What to do – Each line of the records below that holds "computer" should be returned.

Available records –
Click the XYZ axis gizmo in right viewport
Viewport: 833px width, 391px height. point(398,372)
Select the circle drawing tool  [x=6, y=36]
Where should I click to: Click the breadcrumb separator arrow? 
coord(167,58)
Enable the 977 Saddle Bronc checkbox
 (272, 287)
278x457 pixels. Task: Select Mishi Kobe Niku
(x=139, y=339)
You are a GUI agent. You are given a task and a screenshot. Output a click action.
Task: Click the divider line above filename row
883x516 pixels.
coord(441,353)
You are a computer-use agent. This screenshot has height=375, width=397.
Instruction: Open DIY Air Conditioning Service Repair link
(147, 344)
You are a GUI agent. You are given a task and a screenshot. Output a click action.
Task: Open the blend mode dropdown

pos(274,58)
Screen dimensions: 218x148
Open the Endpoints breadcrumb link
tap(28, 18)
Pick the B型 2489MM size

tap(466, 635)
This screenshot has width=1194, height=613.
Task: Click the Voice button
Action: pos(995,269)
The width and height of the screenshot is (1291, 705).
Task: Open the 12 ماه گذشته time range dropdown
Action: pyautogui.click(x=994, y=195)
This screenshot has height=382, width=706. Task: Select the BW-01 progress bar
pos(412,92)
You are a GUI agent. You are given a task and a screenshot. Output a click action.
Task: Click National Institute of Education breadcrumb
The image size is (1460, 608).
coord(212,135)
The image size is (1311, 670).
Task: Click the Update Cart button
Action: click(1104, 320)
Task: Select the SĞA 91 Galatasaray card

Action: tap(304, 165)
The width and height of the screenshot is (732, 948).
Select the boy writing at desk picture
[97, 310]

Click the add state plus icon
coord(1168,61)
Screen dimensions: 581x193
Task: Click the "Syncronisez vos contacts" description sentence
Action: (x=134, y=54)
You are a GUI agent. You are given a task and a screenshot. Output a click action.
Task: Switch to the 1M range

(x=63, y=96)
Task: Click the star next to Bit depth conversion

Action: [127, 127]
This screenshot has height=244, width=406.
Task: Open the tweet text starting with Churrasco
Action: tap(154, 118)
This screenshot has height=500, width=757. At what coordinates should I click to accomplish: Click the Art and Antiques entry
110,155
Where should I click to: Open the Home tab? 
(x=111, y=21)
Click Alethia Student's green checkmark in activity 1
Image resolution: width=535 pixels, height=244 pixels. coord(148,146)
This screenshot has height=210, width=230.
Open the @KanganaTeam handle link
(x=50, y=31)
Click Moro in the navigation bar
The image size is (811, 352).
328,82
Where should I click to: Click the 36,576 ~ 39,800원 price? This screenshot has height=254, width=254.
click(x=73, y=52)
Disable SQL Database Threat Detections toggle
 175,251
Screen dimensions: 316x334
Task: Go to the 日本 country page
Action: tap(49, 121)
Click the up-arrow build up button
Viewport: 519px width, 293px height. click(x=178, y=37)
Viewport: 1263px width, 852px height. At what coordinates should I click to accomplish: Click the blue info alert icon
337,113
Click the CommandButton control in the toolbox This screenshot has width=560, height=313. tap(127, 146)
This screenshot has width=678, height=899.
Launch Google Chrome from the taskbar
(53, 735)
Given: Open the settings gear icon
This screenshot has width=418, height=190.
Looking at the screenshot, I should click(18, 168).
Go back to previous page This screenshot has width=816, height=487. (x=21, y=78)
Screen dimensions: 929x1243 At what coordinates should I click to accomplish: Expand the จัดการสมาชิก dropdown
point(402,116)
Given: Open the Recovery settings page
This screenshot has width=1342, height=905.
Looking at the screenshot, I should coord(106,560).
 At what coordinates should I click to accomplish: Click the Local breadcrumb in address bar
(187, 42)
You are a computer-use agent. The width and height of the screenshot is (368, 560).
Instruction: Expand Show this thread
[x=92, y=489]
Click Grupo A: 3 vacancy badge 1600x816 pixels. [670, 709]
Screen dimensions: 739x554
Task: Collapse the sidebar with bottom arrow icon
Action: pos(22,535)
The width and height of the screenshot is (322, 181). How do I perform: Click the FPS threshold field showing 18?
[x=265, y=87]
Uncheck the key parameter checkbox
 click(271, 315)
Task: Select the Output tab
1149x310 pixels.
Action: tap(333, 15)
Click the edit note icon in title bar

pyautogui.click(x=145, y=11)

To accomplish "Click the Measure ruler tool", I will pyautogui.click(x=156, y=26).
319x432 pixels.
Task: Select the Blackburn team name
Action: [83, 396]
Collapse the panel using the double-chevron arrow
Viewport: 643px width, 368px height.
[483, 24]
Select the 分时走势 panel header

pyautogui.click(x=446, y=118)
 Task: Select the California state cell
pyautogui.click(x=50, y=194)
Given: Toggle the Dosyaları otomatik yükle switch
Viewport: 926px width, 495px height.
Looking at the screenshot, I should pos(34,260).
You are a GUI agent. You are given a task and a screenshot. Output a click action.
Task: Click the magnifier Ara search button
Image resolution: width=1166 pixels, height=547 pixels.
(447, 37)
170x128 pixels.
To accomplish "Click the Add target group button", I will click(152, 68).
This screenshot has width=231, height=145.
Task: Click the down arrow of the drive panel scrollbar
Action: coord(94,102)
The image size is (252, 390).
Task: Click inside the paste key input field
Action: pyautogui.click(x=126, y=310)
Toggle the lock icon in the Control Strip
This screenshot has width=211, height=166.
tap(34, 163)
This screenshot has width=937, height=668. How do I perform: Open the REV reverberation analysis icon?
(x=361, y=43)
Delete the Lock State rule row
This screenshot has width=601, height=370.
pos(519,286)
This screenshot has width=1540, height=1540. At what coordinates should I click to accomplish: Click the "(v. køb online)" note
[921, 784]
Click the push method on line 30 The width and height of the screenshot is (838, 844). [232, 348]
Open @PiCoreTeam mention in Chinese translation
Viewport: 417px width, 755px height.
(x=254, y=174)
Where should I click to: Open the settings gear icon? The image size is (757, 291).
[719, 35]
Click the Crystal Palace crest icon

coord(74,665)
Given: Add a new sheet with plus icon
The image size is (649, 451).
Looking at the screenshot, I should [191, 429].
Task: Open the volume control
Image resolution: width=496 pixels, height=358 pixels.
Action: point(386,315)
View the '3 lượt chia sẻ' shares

Response to the task –
You are a computer-use agent. This screenshot has height=375, width=397.
You are a computer-use agent. The width and height of the screenshot is (368, 560).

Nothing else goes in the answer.